Eleni Matos, who lived in Maria and Scott's Chicago home from December 1996 through March 1997, testified that Scott had made four threats against Maria in 1997: (1) that he would leave her penniless; (2) that he would leave her on the street; (3) that he would take her children away from her; and (4) that he would wipe her out. These "threats," made in 1997, and which do not include threats of violence, are too removed in time to be relevant to Maria's motivation in mailing the 2002 Publication and the 2004 Publication.

Later in her testimony, Ms. Matos testified to having heard Scott use the words "in the morgue," "wipe out," and "you'll wish you never existed." (Tr. Doc. No. 152, p. 151.)

Other than one deposition and an inadvertent telephone call in 2002 (while Scott was talking to his and Maria's daughter) Maria and Scott have had virtually no direct communication since 1999. After 1997, Scott has travelled to Clearwater, Florida (where Maria resides) on only three occasions, twice for depositions and once to meet with his attorney in this case.

The Court finds that Maria's testimony that she was, and is, in fear for her life is not credible. No evidence was presented at trial on the issue of Maria's mental health or any lack of ability on her part to form the intent necessary to establish willfulness.

- Actions to take:
1. List the four threats that, according to the court excerpt, Eleni Matos testified Scott made against Maria in 1997.
2. Answer these questions from the court excerpt:
(a) During what period did Eleni Matos live in Maria and Scott's Chicago home?
(b) In what city does Maria reside?
(c) Since what year have Maria and Scott had virtually no direct communication?
3. Pull out the portion of the court excerpt from "Later in her" to "152, p. 151.)", copying it word for word.

- Data section:

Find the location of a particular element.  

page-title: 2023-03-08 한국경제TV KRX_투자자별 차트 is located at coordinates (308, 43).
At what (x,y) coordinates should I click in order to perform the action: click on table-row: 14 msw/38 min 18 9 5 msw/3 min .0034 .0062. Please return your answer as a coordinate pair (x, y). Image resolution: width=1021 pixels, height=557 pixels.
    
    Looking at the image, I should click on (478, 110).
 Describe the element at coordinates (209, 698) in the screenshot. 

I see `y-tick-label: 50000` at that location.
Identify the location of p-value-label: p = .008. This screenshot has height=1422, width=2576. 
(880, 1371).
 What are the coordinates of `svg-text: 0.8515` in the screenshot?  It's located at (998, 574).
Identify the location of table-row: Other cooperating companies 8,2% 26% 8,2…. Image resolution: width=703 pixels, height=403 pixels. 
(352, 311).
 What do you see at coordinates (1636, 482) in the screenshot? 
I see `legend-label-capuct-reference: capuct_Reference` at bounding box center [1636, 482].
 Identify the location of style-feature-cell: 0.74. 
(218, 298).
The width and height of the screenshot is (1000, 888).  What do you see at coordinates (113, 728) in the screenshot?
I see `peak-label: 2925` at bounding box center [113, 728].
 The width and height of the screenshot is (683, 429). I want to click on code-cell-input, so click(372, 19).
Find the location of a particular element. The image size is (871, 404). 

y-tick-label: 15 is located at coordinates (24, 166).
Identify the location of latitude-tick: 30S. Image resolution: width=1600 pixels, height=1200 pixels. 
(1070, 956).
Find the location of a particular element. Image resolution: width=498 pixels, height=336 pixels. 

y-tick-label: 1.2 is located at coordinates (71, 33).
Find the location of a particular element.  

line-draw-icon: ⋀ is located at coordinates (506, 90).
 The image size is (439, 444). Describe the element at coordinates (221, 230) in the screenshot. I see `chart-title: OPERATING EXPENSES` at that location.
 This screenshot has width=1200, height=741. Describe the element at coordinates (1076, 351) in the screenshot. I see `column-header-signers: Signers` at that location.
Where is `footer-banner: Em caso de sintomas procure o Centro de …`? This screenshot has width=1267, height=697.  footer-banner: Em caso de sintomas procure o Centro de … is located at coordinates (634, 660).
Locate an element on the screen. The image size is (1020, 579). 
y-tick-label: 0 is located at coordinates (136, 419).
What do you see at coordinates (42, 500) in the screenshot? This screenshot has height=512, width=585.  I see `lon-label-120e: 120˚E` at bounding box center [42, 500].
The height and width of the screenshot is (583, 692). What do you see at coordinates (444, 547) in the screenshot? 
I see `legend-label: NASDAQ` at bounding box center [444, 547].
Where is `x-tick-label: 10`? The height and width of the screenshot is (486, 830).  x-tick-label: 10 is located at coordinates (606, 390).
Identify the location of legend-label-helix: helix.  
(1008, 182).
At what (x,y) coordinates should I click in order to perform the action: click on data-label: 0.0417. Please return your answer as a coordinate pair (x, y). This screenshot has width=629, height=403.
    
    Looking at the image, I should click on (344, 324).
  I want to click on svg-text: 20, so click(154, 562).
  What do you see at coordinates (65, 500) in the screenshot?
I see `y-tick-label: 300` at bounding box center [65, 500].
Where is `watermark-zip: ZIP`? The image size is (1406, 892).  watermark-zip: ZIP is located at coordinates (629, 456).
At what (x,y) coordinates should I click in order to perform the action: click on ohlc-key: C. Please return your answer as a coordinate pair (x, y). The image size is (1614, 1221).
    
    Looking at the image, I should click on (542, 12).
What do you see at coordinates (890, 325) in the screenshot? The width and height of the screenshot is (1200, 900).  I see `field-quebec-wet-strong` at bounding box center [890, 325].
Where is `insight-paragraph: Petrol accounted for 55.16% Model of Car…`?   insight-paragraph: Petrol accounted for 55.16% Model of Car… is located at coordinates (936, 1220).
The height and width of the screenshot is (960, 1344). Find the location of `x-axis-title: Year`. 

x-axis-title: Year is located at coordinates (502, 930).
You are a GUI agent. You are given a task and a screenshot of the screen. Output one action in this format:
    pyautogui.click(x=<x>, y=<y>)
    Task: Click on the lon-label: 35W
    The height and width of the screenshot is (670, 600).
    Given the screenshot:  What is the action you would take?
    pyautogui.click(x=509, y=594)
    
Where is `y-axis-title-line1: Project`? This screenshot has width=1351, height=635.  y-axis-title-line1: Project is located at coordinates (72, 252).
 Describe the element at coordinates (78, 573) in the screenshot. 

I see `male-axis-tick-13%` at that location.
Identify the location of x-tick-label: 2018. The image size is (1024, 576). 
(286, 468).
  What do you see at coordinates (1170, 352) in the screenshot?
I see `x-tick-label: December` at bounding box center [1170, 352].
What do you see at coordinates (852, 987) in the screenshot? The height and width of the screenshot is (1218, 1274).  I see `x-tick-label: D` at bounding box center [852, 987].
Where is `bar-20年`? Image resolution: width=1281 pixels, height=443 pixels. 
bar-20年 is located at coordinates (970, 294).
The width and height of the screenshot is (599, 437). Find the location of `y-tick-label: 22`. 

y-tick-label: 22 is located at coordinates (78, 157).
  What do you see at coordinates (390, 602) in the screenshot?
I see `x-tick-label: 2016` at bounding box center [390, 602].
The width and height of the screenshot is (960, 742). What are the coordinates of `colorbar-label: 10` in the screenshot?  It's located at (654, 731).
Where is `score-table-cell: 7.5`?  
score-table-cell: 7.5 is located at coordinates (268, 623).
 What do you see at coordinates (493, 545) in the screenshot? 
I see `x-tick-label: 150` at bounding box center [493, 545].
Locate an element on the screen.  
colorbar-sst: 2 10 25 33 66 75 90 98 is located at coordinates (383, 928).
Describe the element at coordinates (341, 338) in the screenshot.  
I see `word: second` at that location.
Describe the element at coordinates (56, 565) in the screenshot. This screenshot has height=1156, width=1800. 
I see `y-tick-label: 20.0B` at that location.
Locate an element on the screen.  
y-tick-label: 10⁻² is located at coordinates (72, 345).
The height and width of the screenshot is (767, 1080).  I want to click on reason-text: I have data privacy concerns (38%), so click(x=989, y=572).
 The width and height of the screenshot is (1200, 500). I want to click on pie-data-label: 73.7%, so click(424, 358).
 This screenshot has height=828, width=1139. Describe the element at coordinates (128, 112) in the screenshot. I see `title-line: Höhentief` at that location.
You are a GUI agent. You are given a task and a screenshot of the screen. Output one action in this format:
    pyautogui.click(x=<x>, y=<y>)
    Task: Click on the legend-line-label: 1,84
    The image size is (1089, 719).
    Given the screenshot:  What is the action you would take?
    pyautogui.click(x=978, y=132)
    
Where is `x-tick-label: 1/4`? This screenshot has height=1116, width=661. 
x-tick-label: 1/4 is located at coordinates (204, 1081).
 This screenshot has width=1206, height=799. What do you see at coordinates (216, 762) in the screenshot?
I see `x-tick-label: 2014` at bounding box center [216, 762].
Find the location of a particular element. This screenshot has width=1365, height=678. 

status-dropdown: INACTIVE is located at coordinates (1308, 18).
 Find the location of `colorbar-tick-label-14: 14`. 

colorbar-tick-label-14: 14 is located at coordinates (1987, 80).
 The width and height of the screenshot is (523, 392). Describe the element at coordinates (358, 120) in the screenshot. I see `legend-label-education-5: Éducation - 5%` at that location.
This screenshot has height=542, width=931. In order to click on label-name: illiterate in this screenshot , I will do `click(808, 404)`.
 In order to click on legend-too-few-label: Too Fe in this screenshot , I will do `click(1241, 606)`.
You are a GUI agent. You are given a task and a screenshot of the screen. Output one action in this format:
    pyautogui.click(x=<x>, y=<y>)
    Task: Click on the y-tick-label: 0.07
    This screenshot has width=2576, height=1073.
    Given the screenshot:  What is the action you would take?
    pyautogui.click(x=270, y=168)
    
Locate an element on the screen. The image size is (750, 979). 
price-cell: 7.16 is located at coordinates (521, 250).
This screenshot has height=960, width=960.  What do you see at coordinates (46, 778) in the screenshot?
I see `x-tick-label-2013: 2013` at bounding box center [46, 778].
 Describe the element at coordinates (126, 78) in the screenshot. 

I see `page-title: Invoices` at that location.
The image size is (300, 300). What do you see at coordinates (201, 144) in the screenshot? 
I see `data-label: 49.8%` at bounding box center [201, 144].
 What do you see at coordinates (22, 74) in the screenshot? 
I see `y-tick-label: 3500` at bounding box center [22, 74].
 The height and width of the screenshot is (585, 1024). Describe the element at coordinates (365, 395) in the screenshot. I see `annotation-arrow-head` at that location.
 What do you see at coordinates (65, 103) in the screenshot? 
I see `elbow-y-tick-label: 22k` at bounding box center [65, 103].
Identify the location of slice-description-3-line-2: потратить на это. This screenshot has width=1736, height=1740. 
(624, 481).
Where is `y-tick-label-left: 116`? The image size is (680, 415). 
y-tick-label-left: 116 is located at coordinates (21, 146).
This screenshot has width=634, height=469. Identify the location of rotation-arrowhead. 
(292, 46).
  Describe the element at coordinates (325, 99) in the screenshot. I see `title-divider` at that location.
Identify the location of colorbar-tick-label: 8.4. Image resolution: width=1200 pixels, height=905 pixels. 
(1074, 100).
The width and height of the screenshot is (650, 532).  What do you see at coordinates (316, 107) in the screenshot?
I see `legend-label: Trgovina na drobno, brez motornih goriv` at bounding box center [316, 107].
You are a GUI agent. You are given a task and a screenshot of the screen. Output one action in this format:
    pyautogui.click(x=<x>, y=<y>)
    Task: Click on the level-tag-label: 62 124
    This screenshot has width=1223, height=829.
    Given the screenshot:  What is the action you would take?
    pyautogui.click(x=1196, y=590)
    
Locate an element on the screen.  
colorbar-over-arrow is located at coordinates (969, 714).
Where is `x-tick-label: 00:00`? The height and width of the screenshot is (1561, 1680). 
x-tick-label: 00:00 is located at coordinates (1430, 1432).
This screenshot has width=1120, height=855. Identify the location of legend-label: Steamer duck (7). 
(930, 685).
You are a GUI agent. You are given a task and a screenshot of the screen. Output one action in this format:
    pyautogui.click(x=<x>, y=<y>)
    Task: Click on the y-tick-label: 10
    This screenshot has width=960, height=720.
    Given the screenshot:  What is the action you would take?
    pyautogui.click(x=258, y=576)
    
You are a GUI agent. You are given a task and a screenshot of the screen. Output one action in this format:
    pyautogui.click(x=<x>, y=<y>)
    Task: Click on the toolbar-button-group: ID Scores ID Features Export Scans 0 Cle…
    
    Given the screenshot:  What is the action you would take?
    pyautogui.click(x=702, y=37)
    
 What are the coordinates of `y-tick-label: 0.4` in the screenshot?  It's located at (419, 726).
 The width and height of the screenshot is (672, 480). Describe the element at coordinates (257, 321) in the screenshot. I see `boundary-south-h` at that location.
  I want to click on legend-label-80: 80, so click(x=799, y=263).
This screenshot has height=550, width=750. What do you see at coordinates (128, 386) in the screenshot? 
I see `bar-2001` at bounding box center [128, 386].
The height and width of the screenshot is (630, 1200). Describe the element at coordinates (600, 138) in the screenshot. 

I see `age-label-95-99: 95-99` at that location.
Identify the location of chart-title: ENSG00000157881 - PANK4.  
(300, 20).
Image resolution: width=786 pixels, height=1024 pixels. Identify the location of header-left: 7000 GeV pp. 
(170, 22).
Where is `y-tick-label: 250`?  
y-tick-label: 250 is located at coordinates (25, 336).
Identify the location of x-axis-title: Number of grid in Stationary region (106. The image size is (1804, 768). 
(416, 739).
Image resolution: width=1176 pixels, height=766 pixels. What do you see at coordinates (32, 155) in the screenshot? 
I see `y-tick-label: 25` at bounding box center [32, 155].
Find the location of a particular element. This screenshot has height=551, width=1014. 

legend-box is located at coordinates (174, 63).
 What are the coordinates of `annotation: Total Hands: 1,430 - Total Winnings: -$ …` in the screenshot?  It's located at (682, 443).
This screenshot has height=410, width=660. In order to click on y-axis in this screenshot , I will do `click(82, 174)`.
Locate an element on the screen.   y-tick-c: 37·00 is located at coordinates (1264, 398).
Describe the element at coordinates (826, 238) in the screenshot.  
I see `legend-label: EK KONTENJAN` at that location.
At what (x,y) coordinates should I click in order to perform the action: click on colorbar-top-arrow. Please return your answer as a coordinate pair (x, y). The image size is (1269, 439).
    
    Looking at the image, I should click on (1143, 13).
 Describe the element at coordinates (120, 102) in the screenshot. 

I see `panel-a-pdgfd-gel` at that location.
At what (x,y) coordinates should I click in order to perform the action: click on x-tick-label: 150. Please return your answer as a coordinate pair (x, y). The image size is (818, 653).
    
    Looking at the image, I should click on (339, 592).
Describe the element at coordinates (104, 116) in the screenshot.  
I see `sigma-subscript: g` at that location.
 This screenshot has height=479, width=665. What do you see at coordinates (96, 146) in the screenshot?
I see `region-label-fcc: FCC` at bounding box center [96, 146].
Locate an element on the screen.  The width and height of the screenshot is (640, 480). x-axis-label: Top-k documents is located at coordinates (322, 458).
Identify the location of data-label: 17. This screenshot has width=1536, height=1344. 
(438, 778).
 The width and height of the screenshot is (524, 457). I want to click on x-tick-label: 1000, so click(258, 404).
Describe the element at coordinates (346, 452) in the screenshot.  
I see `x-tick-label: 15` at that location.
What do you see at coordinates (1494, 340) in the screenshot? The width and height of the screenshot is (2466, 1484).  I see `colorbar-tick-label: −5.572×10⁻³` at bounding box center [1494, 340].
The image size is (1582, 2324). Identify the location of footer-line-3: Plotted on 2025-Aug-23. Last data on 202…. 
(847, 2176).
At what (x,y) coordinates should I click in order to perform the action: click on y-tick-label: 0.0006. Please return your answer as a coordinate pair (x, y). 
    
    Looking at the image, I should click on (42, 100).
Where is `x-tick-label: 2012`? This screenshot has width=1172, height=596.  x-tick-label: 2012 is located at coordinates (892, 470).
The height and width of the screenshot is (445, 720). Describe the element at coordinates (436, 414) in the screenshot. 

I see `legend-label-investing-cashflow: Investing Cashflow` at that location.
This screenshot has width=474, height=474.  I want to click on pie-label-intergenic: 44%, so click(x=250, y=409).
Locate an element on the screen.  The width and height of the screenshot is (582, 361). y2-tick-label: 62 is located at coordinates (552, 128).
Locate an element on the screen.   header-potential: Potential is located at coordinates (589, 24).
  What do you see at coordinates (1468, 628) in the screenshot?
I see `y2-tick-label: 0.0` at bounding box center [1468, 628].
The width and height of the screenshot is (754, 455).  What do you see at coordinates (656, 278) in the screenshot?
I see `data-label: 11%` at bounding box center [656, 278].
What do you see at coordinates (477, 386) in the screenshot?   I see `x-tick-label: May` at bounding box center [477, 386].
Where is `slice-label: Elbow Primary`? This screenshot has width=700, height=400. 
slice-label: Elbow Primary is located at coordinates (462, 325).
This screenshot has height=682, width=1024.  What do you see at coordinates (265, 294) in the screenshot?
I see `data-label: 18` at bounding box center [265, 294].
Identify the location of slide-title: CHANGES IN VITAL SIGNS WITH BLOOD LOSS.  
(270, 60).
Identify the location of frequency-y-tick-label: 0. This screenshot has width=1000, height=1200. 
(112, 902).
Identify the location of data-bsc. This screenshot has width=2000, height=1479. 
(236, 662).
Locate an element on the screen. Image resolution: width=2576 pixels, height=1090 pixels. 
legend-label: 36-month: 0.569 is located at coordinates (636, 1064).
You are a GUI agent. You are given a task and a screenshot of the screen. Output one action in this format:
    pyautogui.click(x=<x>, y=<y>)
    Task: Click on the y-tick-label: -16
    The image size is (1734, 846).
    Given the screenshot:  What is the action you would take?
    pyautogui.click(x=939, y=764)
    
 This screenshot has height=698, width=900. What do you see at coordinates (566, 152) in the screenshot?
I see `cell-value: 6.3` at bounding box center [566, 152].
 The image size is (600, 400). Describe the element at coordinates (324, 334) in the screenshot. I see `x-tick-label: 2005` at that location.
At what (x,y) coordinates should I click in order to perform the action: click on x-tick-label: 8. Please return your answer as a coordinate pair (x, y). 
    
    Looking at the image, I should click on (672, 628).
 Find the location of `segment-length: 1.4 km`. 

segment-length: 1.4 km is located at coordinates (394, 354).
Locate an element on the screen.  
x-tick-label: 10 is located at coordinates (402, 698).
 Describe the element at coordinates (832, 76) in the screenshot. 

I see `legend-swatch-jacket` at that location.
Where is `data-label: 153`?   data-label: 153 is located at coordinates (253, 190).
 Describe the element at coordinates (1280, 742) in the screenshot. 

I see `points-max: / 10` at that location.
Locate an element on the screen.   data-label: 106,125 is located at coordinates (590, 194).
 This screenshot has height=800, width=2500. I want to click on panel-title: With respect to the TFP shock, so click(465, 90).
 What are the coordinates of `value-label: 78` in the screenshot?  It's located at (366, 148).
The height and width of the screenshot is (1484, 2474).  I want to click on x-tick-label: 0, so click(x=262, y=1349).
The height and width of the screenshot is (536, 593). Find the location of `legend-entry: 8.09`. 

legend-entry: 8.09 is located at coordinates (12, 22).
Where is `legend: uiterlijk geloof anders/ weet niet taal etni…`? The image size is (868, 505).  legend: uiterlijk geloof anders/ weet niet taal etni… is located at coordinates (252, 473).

- Responses by task:
1.
1. That he would leave her penniless
2. That he would leave her on the street
3. That he would take her children away from her
4. That he would wipe her out

2.
(a) From December 1996 through March 1997
(b) Clearwater, Florida
(c) 1999

3.
Later in her testimony, Ms. Matos testified to having heard Scott use the words "in the morgue," "wipe out," and "you'll wish you never existed." (Tr. Doc. No. 152, p. 151.)